» Information supplied

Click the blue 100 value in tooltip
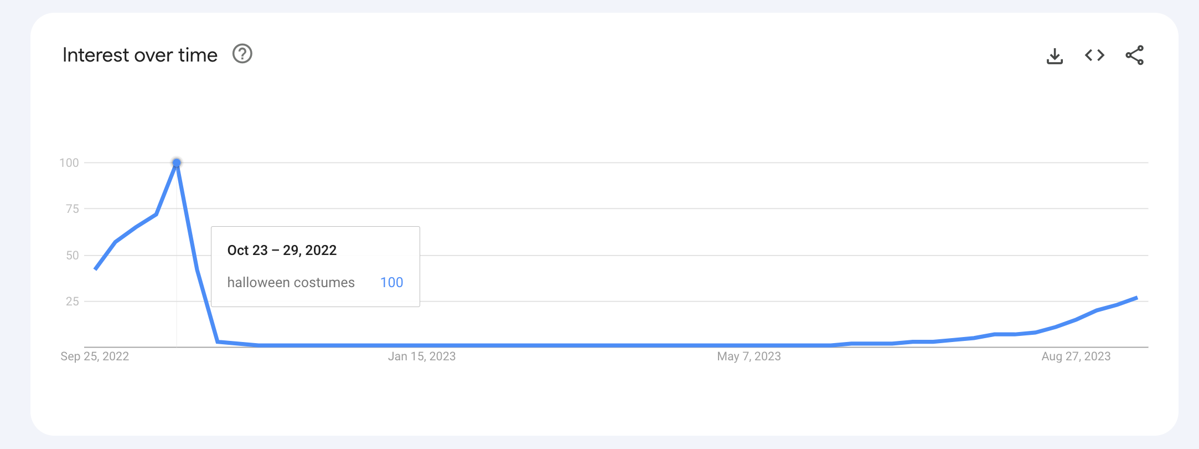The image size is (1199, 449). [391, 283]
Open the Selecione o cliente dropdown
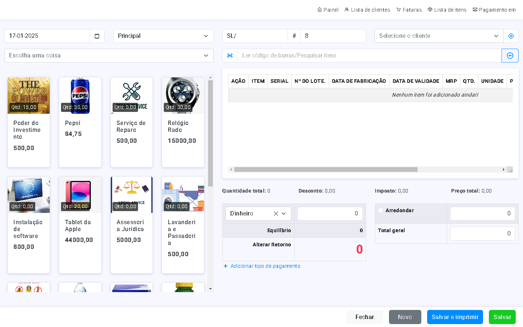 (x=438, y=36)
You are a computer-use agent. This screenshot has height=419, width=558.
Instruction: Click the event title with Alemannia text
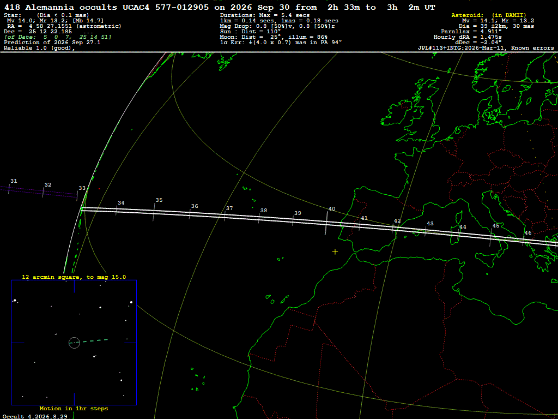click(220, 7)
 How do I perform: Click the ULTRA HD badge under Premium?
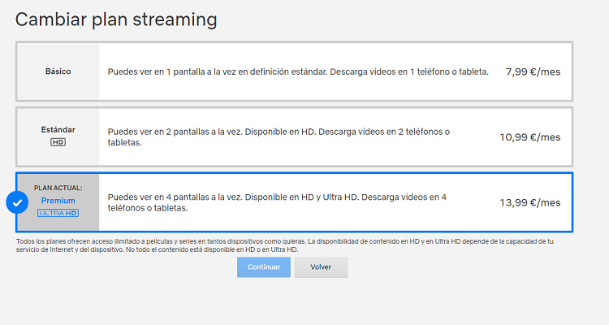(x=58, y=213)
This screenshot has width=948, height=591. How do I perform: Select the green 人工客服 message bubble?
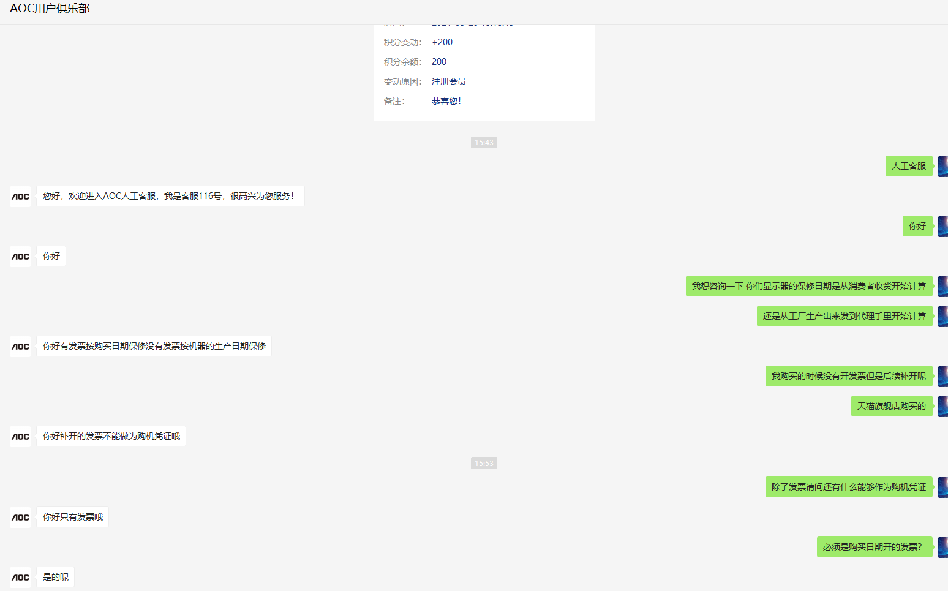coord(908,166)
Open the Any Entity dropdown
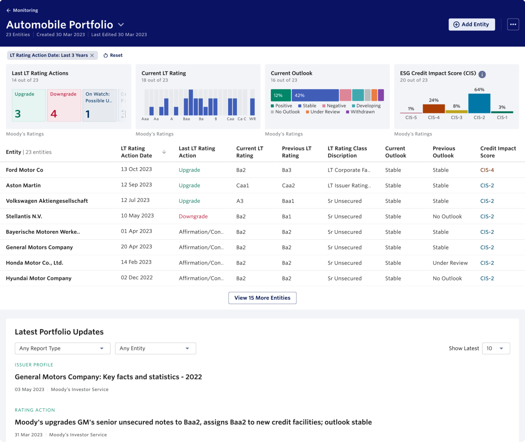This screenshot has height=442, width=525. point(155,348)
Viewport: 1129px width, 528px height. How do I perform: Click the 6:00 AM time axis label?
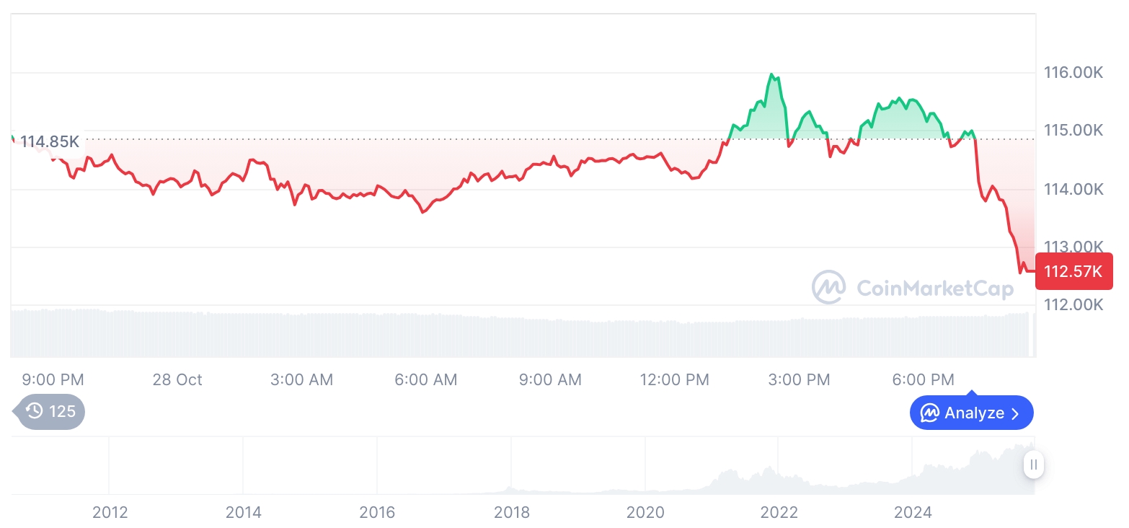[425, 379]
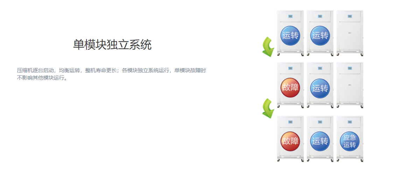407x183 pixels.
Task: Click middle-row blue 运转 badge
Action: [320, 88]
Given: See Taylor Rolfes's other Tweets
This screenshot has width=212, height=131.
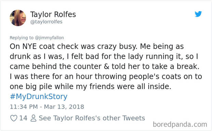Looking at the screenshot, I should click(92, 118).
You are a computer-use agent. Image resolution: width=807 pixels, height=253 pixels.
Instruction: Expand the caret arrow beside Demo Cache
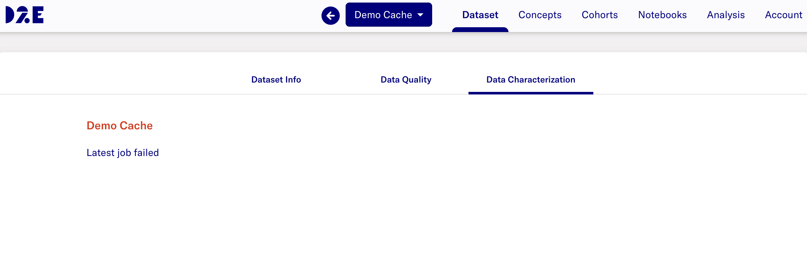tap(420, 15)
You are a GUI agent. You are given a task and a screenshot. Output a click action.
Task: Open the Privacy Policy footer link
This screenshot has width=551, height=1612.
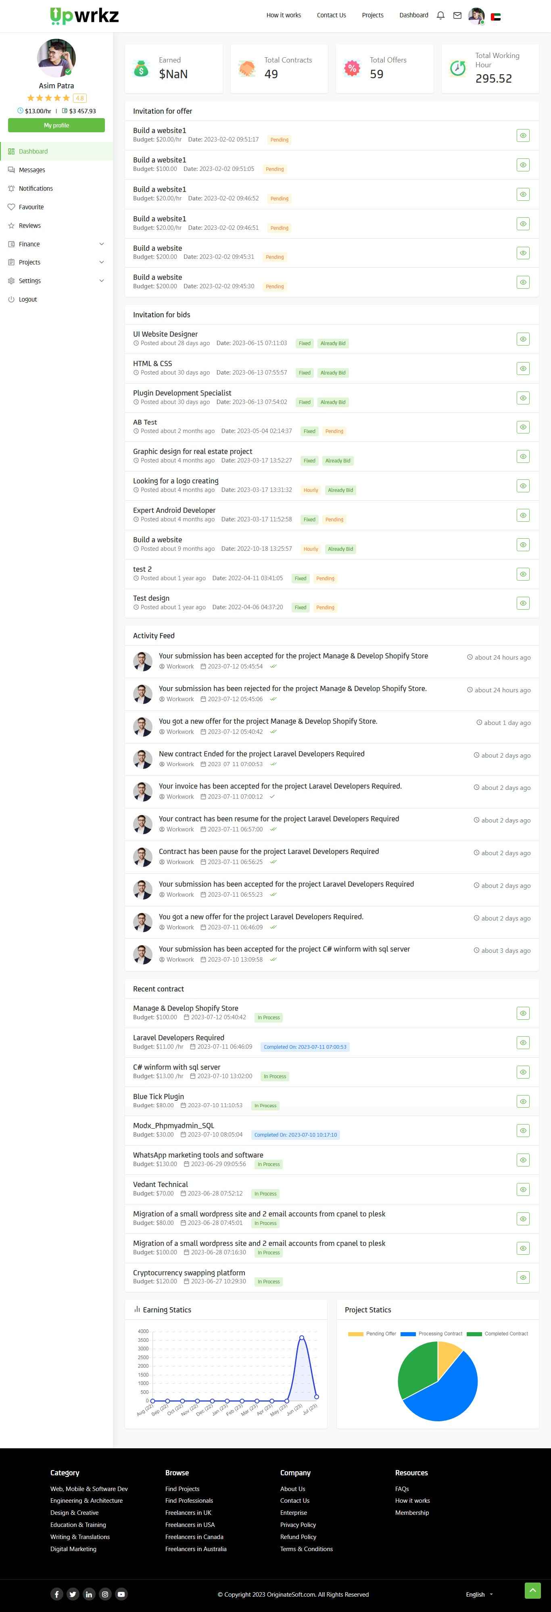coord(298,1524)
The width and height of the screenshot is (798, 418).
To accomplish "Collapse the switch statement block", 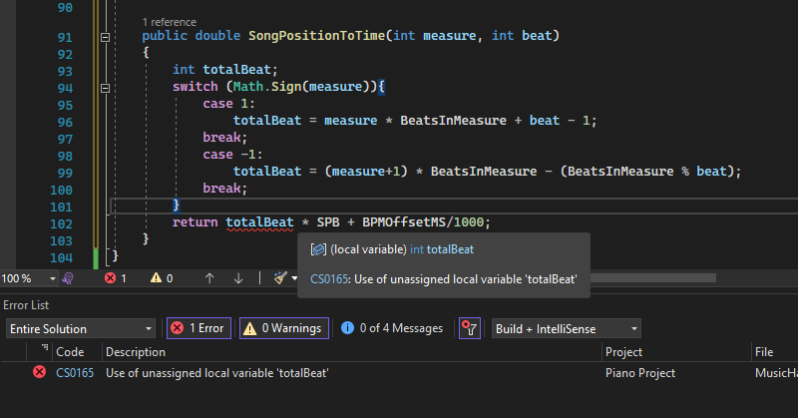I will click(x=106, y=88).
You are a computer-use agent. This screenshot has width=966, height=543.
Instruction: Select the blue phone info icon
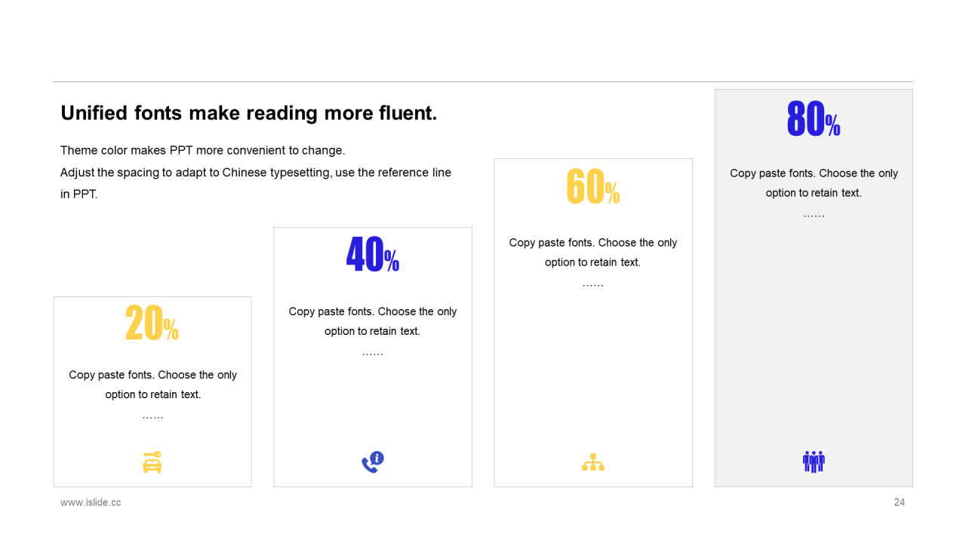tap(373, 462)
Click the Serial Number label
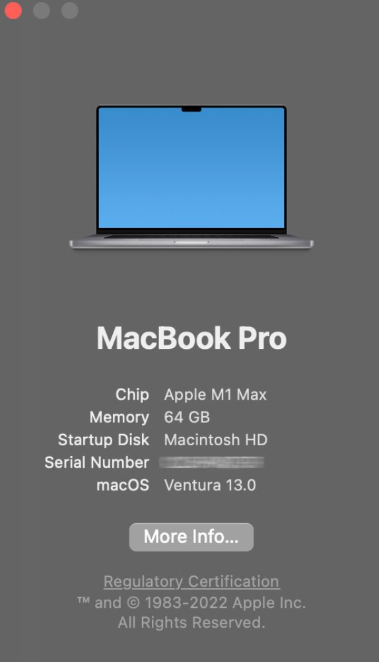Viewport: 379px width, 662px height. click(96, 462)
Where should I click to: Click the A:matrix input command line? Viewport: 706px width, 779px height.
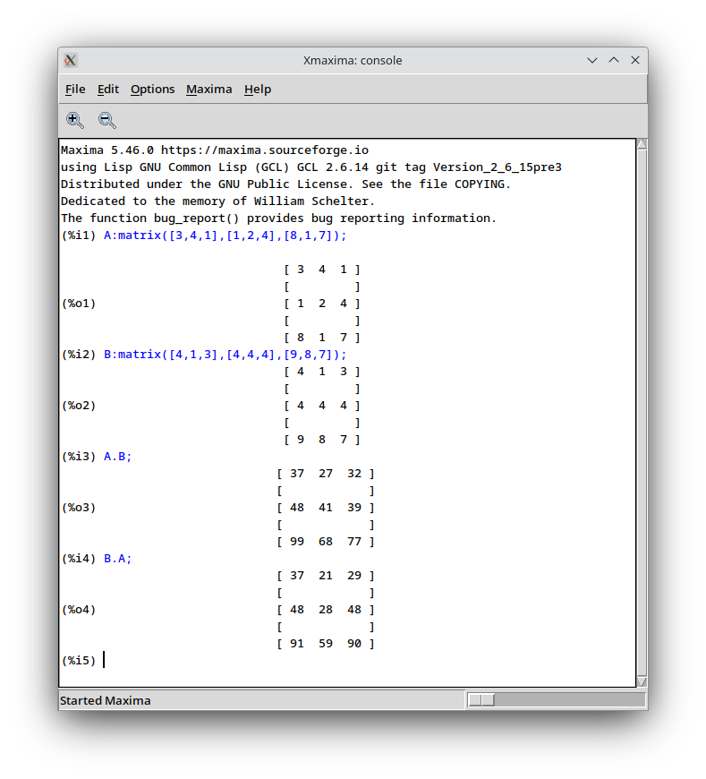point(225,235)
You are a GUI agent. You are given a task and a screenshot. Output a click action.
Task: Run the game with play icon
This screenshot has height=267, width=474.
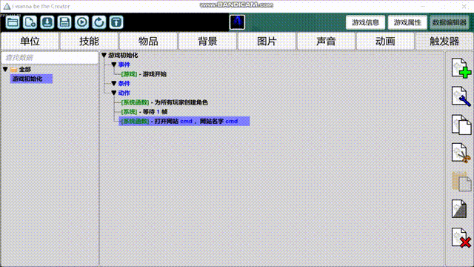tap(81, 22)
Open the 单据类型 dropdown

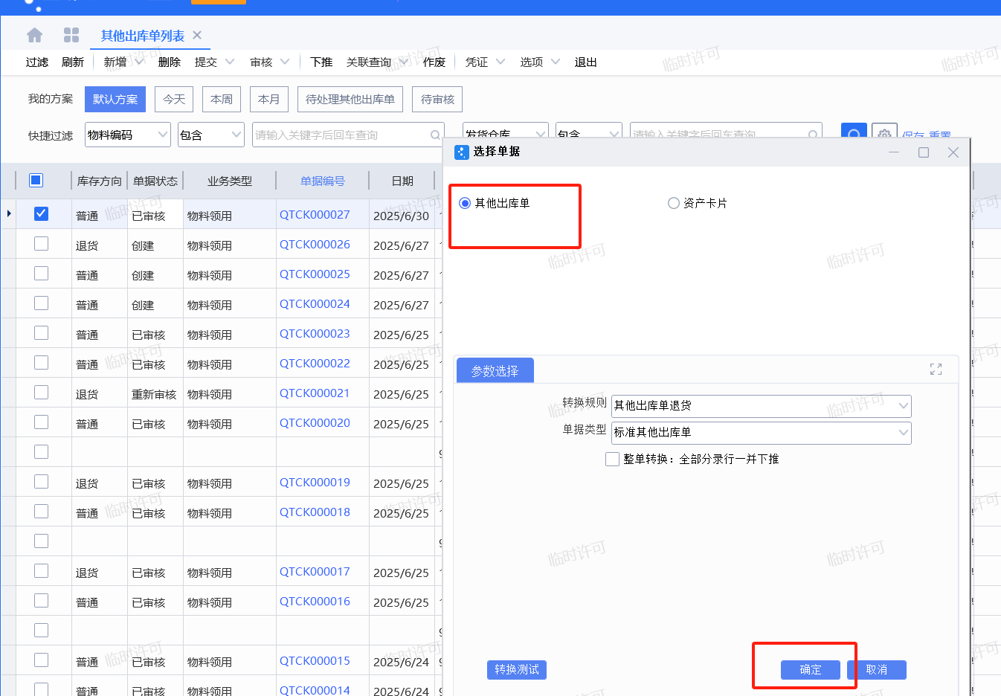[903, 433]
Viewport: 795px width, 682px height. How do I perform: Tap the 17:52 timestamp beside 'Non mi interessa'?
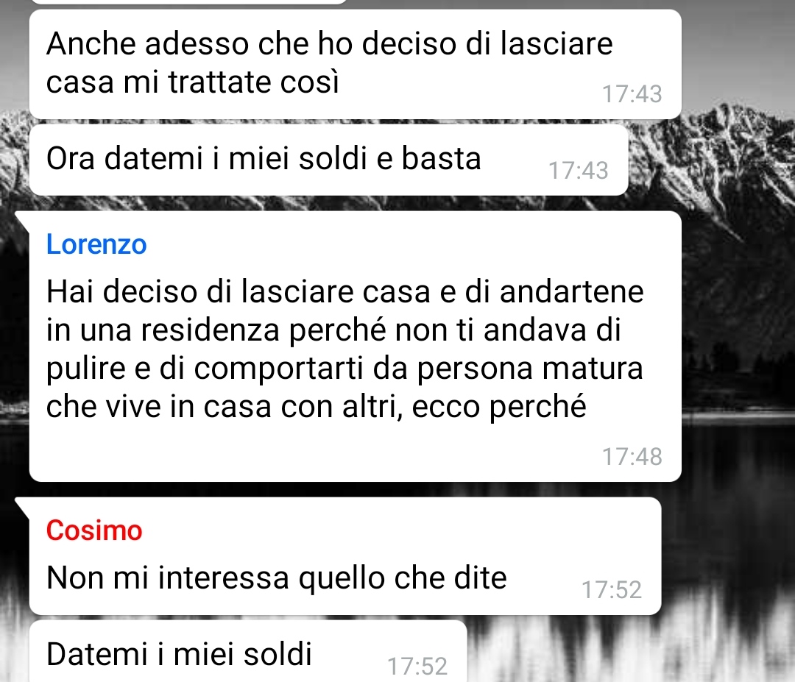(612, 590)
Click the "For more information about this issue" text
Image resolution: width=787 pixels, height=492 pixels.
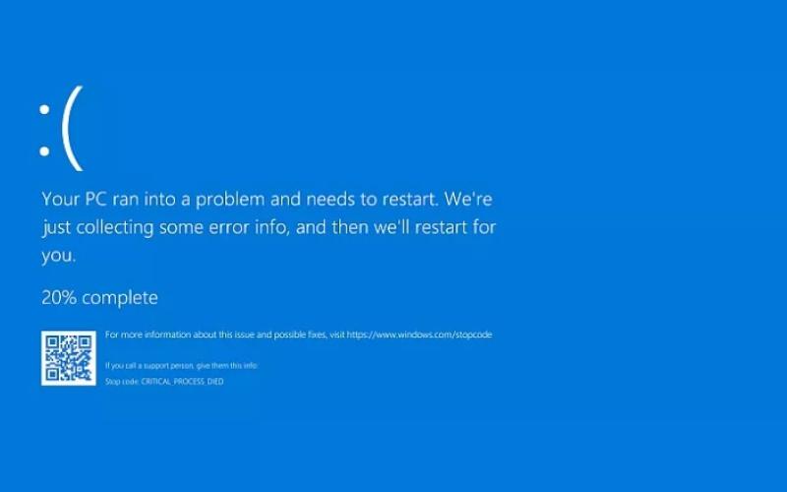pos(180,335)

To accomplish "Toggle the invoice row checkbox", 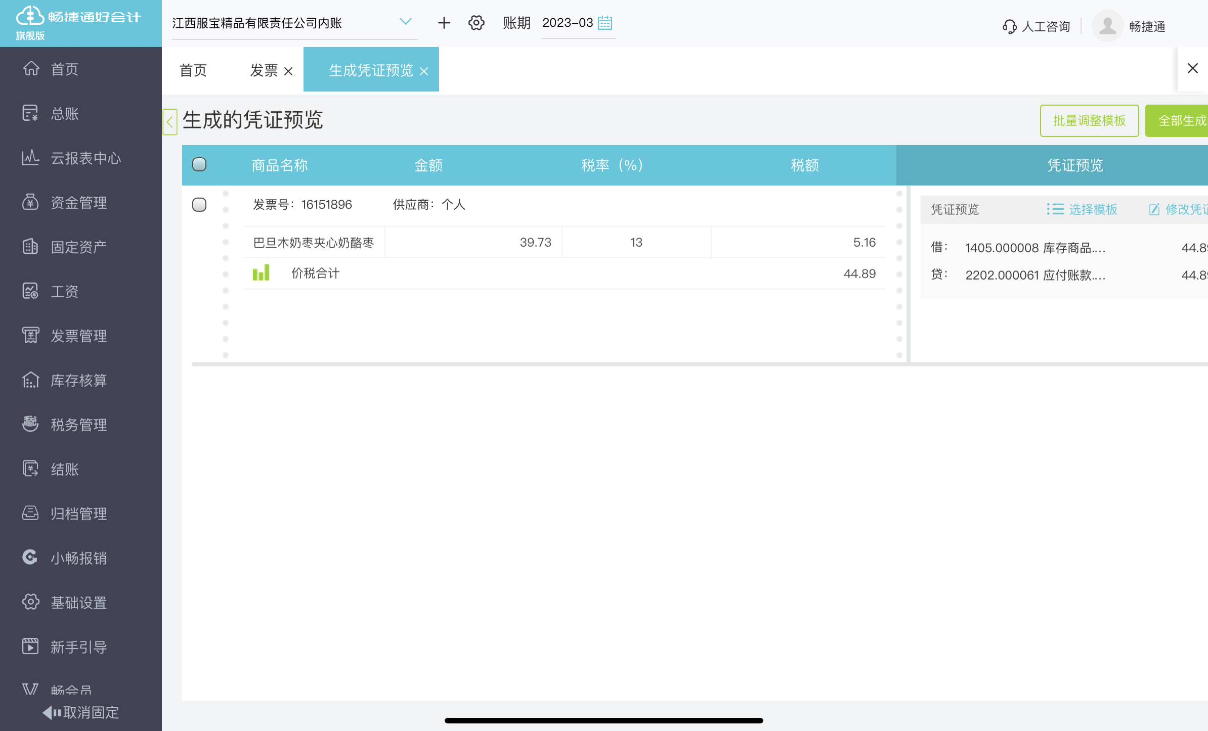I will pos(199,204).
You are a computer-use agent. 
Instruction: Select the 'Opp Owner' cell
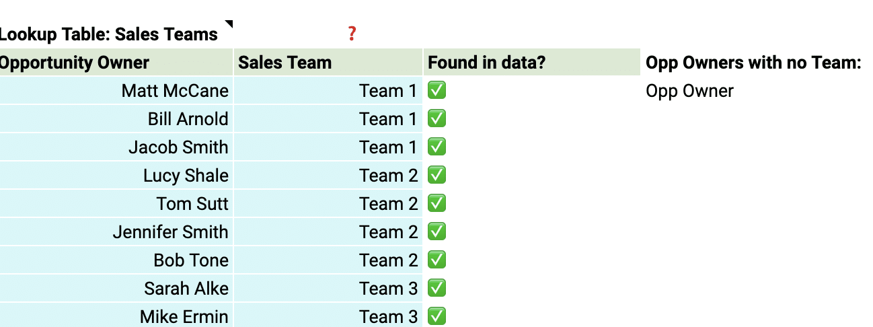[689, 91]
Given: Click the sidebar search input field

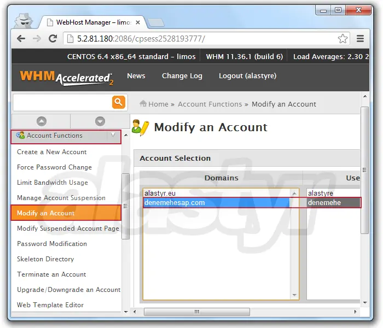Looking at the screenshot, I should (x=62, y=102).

» Task statement
Which lines in the material contain the word "computer"? Pull each of them out.

» Final answer
You are a computer-use agent. This screenshot has height=419, width=558.
You are a computer-use agent. Image resolution: width=807 pixels, height=253 pixels.
You are a computer-use agent. This screenshot has width=966, height=543.
You are a computer-use agent. 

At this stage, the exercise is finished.